_WHAT TO WORK ON_:
Identify each line below containing the string "avatar" and copy it.

_Stored data_:
........
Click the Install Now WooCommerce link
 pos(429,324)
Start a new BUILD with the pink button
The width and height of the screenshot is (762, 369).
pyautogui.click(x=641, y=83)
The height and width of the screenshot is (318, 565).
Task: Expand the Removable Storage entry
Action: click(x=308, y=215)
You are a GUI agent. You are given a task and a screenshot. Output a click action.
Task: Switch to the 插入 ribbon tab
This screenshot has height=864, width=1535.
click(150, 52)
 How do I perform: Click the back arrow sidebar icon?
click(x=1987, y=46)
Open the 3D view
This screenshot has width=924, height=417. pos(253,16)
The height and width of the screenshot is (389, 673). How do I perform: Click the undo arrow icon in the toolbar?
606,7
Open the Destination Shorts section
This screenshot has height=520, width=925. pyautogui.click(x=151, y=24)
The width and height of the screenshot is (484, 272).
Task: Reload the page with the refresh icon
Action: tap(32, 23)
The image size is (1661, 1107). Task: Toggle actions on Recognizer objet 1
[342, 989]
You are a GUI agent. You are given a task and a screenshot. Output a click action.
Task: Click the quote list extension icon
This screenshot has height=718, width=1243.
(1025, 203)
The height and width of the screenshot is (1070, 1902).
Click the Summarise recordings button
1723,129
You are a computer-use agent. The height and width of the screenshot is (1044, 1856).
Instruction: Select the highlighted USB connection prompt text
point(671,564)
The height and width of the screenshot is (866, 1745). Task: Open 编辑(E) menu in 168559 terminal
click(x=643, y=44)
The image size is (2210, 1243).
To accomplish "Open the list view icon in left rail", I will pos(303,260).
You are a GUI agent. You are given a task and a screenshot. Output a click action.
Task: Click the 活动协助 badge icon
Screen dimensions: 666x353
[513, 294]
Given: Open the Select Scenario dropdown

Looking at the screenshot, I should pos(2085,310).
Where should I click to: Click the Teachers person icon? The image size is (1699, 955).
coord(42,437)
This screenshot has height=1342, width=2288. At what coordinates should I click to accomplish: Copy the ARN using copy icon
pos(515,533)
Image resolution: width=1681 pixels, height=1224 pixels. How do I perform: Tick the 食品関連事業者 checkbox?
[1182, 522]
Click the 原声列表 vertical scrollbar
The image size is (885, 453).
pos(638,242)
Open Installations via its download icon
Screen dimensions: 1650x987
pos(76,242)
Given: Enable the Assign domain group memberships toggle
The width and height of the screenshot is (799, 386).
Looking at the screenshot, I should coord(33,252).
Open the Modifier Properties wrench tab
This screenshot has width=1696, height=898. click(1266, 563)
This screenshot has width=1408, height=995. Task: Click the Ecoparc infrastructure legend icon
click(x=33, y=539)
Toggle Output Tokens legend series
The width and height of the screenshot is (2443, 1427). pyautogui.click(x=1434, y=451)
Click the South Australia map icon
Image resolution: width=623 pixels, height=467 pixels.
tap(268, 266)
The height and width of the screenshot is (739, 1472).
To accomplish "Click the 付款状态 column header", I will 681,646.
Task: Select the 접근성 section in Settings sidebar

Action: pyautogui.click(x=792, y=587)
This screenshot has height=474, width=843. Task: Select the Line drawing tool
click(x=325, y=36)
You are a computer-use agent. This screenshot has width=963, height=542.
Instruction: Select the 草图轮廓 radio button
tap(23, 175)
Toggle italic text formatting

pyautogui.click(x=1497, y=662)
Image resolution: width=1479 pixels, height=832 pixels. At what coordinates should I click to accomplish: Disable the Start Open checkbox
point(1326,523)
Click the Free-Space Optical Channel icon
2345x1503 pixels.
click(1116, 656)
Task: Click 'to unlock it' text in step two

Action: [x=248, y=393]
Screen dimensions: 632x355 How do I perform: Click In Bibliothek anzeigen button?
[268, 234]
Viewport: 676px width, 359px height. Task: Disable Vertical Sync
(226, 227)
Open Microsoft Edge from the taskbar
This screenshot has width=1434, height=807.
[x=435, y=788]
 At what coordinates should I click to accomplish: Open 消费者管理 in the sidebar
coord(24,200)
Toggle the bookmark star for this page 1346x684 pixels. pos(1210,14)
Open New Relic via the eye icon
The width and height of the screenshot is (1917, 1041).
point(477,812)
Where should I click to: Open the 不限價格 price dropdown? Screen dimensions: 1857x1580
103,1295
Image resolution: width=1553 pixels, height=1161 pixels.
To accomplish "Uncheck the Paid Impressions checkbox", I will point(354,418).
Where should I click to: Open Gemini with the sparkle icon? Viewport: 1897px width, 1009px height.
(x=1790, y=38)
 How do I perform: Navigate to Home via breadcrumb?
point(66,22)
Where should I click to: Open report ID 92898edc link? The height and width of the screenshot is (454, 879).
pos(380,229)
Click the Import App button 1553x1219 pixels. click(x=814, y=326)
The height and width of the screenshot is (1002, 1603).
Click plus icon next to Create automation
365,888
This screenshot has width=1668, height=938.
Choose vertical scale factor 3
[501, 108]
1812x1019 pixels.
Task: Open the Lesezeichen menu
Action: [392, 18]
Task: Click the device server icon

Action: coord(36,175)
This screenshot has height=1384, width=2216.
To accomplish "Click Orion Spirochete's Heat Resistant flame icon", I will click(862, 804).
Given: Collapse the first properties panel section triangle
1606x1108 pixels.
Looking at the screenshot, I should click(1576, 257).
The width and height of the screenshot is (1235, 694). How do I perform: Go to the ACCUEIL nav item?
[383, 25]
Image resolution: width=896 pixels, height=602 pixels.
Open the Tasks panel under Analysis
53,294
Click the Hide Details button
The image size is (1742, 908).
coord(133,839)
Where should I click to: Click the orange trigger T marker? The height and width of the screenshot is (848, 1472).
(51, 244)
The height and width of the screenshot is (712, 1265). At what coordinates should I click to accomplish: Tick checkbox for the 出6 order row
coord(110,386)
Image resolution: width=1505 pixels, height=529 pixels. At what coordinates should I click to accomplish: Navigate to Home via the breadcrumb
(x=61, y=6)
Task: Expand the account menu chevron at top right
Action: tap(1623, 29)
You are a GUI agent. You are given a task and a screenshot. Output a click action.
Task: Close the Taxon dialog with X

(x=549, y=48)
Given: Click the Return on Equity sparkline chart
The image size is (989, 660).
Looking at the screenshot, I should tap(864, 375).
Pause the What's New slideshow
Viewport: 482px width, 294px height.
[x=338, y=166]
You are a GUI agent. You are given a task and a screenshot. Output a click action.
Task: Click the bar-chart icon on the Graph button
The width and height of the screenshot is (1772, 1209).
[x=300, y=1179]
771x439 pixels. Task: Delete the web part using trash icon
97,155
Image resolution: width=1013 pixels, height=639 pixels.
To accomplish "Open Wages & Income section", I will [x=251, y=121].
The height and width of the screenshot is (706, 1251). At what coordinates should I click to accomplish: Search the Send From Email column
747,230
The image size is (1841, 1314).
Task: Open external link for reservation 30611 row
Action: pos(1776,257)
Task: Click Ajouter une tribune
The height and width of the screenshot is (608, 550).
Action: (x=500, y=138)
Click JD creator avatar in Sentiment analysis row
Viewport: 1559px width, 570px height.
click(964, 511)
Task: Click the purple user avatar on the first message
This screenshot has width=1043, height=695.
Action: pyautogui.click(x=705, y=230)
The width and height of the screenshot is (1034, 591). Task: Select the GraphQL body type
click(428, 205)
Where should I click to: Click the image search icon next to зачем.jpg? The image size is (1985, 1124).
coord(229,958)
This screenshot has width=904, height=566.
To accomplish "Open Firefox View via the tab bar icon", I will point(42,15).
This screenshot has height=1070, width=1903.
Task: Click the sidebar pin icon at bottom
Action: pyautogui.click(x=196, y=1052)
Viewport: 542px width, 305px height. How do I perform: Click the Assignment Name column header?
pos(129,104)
........
_RESULT OF THE TASK_:
Click JD creator avatar in Sentiment analysis row
Task: Click the purple user avatar on the first message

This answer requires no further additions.